3.1.2 机械法打孔和激光法可以用于授精前的极体活检,Tyrodes酸法可能对纺锤体产生不利影响。
3.1.3 卵裂期或囊胚期活检可以采用机械法、Tyrodes酸法和激光法。
3.1.4 囊胚活检的透明带打孔可以在授精后第3天、第5天、活检前4 h或活检时进行。
3.2 活检细胞的数目
应根据遗传检测的要求,单独或同时移取第一或第二极体;卵裂期活检应移取1~2个细胞。若需移取2个细胞,则活检胚胎应包含≥ 6个细胞;囊胚活检采集的滋养细胞数目应控制在5~10个。
3.3 二次活检
反复活检将影响胚胎的发育潜力。但在首次活检诊断不明时,可以考虑二次活检(包括卵裂期胚胎和囊胚);如果胚胎活检后已冷冻,可以考虑复苏后再次活检[5]。
3.4 选择活检的细胞
在卵裂期活检卵裂球时,应选择移取有核且为单核的细胞,囊胚活检应选择远离内细胞团的部位。
在等待PGD/PGS遗传学检测结果时,需要对活检后的胚胎进行冷冻保存。建议采用玻璃化冷冻技术,活检后的卵裂期或囊胚期的冷冻方法与常规胚胎冷冻方法相同。
5.1 核酸扩增法检测的预处理
下游采用核酸扩增法进行遗传学检测者,活检所移取的细胞经过洗涤后应放入含有2.5 μL磷酸盐缓冲液(或遗传检测试剂盒所要求的预装试剂)的PCR管中,同时移取少许洗涤液到空白PCR管中作为空白对照。
5.2 FISH检测的预处理
不同的细胞固定方法均可以获得满意的效果;在处理时应注意做好固定液的隔离防护措施。
6.1 胚胎活检环境的质量控制
6.1.1 同ICSI体外胚胎操作实验室标准,在百级层流、37℃恒温、覆盖于无菌矿物油下的无菌培养液滴中进行。

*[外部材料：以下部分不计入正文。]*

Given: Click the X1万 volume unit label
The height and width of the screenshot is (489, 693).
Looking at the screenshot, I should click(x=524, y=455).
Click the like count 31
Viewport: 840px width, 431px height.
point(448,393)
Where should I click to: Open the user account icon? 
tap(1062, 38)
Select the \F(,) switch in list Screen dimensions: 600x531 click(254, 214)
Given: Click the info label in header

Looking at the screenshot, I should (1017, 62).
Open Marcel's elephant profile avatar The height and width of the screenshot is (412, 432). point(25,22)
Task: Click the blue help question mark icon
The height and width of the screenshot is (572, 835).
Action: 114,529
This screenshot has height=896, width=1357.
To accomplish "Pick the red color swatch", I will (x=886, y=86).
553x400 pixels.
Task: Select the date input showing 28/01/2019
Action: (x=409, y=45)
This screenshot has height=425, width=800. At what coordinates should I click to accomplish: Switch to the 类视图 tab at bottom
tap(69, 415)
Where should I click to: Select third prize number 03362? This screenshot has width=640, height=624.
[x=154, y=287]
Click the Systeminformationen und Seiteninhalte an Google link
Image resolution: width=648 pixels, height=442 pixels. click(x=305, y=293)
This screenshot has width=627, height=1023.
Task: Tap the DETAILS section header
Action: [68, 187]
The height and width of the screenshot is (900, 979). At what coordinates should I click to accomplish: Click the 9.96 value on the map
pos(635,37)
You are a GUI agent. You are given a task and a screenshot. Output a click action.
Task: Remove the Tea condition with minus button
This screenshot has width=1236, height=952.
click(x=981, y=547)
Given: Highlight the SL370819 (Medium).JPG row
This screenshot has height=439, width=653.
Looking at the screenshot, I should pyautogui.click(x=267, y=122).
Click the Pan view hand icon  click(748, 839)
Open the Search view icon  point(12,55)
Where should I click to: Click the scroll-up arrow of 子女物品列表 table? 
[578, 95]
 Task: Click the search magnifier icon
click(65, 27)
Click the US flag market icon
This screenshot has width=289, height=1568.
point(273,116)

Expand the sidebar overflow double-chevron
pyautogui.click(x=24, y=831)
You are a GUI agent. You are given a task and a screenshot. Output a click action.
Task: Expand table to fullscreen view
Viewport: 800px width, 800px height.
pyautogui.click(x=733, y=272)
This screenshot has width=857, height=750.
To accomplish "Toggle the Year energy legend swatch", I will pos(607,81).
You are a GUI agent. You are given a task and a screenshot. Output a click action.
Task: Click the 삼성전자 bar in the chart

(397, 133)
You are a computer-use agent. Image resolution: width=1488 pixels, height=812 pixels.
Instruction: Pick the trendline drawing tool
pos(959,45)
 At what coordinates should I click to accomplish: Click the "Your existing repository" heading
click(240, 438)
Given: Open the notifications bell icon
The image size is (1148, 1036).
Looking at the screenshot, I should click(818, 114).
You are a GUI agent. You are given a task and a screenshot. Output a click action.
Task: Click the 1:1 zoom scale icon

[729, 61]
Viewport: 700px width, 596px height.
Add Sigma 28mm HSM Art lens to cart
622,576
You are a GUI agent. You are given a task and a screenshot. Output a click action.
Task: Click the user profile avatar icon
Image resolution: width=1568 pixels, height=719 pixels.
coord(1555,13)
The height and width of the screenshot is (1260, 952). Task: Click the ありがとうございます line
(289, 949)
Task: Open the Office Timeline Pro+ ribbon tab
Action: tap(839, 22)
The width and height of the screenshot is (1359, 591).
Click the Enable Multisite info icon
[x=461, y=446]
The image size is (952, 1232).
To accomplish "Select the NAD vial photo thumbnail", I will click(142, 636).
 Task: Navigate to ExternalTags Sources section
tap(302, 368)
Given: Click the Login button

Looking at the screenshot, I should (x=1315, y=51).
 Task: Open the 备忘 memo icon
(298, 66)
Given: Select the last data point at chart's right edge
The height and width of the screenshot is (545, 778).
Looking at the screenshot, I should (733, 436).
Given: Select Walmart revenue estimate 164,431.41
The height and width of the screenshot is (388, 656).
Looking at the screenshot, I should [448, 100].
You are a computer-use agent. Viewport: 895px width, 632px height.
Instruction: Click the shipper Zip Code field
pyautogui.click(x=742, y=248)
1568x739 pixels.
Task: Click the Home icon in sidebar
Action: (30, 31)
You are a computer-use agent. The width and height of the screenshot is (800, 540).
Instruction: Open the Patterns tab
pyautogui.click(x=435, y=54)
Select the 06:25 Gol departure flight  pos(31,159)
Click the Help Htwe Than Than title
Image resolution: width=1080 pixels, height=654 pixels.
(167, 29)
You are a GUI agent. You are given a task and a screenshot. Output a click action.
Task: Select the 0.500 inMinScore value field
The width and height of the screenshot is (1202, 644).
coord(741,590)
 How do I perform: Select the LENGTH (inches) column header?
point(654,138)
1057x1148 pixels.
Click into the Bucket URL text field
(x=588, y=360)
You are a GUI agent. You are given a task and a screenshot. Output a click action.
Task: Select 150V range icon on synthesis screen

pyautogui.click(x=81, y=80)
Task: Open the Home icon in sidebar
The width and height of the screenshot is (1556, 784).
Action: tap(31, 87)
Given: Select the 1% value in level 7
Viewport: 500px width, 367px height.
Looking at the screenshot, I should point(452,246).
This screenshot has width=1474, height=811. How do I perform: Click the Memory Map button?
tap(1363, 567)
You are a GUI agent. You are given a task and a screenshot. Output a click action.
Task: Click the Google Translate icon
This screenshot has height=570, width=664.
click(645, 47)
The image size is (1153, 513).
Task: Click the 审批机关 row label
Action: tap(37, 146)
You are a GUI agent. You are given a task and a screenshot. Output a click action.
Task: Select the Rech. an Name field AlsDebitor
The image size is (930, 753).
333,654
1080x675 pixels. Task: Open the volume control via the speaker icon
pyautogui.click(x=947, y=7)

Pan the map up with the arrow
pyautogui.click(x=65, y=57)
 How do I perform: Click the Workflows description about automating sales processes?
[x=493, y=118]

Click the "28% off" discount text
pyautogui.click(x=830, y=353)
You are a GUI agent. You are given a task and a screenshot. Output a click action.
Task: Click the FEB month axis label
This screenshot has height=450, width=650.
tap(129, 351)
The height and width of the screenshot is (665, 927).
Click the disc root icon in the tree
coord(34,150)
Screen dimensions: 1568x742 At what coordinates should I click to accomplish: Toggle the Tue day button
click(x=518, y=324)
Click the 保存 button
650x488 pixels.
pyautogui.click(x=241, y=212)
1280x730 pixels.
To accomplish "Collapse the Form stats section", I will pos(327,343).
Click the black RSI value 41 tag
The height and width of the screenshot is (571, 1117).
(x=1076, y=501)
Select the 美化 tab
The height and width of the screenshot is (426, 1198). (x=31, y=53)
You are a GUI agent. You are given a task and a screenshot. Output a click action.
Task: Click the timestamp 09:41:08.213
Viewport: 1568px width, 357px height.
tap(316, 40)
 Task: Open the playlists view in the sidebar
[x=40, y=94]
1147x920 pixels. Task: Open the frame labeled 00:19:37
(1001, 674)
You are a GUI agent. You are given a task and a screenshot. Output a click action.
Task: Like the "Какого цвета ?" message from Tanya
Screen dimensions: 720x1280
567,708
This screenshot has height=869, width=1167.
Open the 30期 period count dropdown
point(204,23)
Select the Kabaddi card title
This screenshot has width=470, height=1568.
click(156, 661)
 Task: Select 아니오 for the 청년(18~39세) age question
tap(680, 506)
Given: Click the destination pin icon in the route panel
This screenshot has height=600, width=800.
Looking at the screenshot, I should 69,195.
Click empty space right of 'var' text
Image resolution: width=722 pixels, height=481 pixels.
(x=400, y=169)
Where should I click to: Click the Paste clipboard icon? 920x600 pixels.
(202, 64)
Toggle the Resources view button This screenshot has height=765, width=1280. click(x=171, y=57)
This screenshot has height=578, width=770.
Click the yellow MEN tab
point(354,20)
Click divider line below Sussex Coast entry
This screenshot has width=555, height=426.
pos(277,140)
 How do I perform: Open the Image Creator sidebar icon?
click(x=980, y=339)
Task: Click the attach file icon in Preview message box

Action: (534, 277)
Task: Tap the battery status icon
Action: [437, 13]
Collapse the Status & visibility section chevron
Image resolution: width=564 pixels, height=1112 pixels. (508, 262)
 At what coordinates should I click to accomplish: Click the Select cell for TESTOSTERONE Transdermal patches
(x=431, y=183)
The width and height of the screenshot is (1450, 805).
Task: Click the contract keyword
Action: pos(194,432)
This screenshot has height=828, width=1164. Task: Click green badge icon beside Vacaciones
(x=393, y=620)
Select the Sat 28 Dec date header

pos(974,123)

6.1.2 为减少胚胎之间的相互污染,必须确保每个微滴中仅包含一个胚胎,活检针和活检材料转移吸管须无活检细胞成分的残留。
6.2 胚胎活检人员的质量控制
胚胎活检技术人员应具备熟练的ICSI操作经验,在操作中全程遵循严格的无菌原则,以防外源性污染。
根据胚胎遗传检测的靶标,又可分为基因水平的检测和染色体水平的检测。
1.1 适用范围
经过规范的临床咨询,明确具有单基因遗传病高风险的夫妇;夫妻双方或之一携带有严重疾病明确的遗传易感基因致病突变;HLA配型选择。
1.2 检测策略和原则要求
1.2.1 为避免因扩增失败、优势扩增、等位基因脱扣(allele drop-out,ADO)、样本污染等导致的误诊或诊断不明,建议PGD的胚胎基因检测应同时进行突变位点的直接分析和遗传多态位点连锁分析[6,7]。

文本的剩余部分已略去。